In the negative gearing text below, what do current tax laws allow investors to do with the loss from a negatively geared property?

# TEXT SECTION:
========
The proposals made by Labor mean the benefits of negative gearing for those who would use it for tax minimisation may be cut drastically. This could force investors to turn to other property investment avenues.
Some lingering questions …
What impact will this have on residential real estate investment and what will be the knock-on effect on commercial real estate? Will the changes to negative gearing spark a downturn across the whole property sector? Will the move make commercial property investment a better option for investors?
This article will explore all of these ideas, but first let’s look at what negative gearing is and how it is commonly used in Australia.
What is negative gearing?
Negative gearing is when the interest on the loan used to buy an investment property is higher than the net rental income, after the expenses of maintaining the property. It means a loss for the investor, but current tax laws allow this loss to be deducted from any other income, such as wages, reducing the taxable income for the year, making the investment more attractive.
The end result of this is that investors are effectively earning less income which means less tax to pay at the end of the financial year. Investors can still make a long-term profit on their investment when the value of the property increases to a point greater than the outlay costs.
Investors and financial advisors are always looking for tax breaks and negative gearing allows them to take advantage of this loss. So, negative gearing has become a popular strategy for Australian investors over the years.
Interestingly, negative gearing isn’t allowed in most other developed real estate markets overseas. Many economists claim that negative gearing inflates house prices making it more difficult for first-time buyers to get on the housing ladder.
What are the proposed negative gearing changes in Australia?
========
# EXTRACTED DATA:
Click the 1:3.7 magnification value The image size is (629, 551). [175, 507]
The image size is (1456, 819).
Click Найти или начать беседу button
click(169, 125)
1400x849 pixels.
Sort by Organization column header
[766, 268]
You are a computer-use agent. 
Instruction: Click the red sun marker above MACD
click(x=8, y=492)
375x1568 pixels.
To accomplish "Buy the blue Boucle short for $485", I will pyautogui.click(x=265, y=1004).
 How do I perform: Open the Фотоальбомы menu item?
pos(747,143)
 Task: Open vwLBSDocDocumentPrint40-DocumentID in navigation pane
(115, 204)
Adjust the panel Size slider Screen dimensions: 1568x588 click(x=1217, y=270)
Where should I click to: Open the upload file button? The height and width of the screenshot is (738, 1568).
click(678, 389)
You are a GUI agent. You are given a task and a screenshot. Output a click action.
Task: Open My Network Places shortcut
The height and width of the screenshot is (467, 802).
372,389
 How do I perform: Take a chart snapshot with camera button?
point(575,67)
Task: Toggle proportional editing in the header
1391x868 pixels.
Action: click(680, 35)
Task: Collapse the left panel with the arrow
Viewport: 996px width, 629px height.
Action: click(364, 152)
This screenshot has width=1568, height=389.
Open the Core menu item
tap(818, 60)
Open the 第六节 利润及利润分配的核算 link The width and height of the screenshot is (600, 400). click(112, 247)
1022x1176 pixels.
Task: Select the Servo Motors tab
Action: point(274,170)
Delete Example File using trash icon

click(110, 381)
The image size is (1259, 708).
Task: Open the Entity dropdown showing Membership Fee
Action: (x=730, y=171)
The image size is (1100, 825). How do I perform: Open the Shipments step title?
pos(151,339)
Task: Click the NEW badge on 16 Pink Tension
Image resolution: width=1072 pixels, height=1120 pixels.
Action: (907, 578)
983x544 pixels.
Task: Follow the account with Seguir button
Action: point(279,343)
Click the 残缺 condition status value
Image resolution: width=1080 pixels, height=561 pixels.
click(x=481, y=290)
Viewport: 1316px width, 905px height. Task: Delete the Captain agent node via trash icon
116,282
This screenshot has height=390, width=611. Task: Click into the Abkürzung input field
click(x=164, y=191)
========
# PROBLEM SOLUTION:
Investors can deduct the loss from other income, such as wages, which reduces their taxable income for the year.